American actress (born 1959)

Talia Balsam (born 1959) is an American actress.

==Early life==
Talia Balsam was born in New York City in 1959, to actors Martin Balsam and Joyce Van Patten. Her ancestry is Russian Jewish (father) and Italian, Dutch, and English (mother). She is the niece of actor Dick Van Patten, actress Pat Van Patten, and actor/director Tim Van Patten, and the cousin of actress Grace Van Patten.

==Career==
Balsam began her career appearing in a recurring role on the ABC sitcom Happy Days and later appeared in a number of shows, including Dallas, Taxi, Hill Street Blues, Family Ties, The Larry Sanders Show, and Magnum, P.I. Balsam also played leading roles in films Crawlspace (1986) and In the Mood (1987). She also appeared in a number of made-for-television movies, including Kent State (1981), Nadia (1984), and Consenting Adult (1985). Balsam continued playing supporting film roles and guest starred on television through 1990s and 2000s, include The Cake Eaters (2007), L.A. Doctors (1998–99) and Without a Trace (2003–04).
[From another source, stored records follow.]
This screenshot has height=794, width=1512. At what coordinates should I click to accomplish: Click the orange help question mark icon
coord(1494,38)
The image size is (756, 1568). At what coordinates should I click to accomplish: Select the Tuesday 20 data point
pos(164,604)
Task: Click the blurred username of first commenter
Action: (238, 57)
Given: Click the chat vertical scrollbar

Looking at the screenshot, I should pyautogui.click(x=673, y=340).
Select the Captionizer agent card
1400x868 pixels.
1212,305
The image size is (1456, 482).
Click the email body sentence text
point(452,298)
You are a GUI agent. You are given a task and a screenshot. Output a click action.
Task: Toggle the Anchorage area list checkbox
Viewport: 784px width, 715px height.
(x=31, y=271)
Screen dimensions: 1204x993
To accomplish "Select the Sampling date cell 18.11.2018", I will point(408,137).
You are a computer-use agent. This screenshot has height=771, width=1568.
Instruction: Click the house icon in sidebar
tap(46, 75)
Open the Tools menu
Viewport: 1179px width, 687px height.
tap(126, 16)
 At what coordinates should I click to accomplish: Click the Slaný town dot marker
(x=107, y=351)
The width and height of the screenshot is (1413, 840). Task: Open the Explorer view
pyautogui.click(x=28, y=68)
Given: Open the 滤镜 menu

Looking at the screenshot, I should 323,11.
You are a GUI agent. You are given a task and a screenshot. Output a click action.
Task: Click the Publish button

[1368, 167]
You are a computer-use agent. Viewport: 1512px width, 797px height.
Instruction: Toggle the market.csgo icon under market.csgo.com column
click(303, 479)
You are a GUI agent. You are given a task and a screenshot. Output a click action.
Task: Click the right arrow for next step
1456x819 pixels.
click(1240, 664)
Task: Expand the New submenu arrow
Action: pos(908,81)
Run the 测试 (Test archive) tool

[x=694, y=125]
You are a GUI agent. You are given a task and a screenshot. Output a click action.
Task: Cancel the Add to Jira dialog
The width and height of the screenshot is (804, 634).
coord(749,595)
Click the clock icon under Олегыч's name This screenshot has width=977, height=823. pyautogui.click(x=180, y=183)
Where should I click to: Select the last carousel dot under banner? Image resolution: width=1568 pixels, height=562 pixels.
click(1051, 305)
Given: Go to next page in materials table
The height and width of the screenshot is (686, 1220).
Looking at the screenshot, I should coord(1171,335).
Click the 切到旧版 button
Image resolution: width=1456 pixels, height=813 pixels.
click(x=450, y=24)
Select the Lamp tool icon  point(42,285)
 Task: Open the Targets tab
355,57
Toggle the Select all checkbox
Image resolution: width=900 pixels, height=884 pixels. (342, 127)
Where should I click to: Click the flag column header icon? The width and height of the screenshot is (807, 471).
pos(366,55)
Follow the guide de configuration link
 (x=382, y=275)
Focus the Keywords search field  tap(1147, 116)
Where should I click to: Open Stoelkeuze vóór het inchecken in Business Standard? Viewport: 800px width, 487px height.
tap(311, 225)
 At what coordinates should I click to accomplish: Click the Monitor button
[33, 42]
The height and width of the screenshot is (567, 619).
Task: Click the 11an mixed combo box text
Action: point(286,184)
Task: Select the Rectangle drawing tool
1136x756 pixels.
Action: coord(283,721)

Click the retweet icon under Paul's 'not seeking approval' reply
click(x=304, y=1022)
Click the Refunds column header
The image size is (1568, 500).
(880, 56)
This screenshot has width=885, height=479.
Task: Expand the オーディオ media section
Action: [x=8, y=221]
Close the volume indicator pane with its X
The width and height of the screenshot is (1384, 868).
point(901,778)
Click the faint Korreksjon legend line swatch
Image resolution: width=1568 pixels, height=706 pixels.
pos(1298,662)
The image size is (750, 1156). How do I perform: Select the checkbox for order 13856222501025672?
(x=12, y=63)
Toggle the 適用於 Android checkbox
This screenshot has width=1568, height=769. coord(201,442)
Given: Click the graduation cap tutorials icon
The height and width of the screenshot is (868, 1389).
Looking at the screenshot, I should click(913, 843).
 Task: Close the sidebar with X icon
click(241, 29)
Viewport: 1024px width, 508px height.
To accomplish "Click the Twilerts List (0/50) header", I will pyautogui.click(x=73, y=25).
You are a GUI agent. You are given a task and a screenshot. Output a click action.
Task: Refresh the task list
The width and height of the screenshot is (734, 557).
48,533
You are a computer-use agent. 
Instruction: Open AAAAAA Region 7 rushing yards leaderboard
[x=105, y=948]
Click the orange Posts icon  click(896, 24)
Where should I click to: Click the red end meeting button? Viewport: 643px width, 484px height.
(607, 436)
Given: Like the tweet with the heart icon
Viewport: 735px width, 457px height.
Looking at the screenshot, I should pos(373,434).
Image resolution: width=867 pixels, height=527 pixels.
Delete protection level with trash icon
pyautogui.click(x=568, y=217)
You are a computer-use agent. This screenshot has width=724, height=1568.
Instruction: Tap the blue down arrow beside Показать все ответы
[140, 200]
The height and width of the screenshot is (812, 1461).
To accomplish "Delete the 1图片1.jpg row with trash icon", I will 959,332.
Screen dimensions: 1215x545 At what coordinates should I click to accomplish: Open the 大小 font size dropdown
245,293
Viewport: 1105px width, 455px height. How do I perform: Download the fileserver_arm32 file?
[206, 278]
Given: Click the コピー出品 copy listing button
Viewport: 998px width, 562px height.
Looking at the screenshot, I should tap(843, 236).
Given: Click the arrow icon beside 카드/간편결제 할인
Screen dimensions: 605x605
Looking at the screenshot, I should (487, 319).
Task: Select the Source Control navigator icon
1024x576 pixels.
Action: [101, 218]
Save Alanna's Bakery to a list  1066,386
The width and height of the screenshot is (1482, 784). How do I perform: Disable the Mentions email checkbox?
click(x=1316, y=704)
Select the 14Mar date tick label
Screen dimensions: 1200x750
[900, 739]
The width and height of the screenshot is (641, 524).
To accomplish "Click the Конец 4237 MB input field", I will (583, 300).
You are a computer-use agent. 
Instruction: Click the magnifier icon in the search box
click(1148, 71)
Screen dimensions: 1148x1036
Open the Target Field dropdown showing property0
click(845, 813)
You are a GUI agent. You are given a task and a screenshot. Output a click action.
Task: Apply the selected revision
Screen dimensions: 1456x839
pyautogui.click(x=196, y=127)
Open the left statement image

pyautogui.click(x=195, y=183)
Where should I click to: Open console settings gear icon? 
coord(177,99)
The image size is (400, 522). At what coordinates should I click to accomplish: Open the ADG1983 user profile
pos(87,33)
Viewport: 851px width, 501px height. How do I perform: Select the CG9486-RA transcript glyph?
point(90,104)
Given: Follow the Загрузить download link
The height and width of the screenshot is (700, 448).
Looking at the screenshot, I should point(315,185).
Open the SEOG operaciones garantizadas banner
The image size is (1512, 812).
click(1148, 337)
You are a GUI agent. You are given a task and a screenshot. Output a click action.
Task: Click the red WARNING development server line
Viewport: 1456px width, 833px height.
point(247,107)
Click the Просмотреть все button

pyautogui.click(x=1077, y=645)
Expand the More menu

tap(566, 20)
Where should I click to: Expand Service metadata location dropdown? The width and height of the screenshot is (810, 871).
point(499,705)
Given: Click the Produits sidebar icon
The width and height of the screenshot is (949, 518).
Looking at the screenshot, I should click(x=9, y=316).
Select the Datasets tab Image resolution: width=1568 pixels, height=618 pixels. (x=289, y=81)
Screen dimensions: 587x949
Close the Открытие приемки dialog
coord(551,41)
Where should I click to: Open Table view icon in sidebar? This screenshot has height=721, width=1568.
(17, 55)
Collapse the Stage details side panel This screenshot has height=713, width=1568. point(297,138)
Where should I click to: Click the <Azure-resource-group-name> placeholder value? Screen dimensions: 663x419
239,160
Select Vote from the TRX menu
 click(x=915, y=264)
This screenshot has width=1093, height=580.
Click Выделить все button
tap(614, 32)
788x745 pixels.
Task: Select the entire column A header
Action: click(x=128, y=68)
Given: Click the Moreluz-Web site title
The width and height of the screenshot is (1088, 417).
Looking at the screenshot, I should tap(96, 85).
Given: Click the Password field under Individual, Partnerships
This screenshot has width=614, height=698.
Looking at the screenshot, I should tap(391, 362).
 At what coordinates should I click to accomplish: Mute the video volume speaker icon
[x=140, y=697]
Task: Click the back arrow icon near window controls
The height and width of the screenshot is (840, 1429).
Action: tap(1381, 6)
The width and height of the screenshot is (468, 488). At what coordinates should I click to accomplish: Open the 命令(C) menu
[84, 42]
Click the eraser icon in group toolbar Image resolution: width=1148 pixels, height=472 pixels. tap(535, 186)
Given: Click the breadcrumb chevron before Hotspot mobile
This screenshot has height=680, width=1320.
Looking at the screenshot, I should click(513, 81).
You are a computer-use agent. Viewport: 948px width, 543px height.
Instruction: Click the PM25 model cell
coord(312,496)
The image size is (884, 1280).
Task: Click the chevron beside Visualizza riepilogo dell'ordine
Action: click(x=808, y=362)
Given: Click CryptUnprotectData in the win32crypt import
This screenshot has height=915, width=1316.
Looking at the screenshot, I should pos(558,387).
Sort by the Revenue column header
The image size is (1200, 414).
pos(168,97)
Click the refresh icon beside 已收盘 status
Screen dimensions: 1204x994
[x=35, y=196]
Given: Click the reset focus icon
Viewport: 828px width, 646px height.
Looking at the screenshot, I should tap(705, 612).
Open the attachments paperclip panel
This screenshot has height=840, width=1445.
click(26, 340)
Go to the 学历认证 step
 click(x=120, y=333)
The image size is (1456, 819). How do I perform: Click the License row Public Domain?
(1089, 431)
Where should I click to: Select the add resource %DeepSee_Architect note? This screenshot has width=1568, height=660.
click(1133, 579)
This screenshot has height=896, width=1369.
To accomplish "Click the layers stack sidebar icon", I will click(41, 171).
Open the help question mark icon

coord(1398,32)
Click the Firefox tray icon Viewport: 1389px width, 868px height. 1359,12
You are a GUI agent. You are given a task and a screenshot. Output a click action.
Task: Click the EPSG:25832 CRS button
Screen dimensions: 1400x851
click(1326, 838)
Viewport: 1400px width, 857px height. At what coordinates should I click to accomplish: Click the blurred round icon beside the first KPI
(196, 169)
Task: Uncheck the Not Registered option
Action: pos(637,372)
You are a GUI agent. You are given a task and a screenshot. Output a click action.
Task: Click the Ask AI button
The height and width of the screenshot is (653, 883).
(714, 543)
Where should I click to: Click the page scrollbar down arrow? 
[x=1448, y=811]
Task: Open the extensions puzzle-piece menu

From 2007 to 2014, Balsam had a recurring role as Mona Sterling in the AMC period drama series Mad Men. In 2012, she also had a recurring role in the Showtime thriller Homeland as Cynthia Walden. From 2016 to 2019, she starred opposite Sarah Jessica Parker in the HBO comedy series, Divorce.

==Personal life==
Balsam married actor George Clooney in Las Vegas in 1989; they were divorced in 1993. In an interview with Vanity Fair after their divorce, Clooney stated, "I probably (definitely) wasn't someone who should have been married at that point. I just don't feel like I gave Talia a fair shot."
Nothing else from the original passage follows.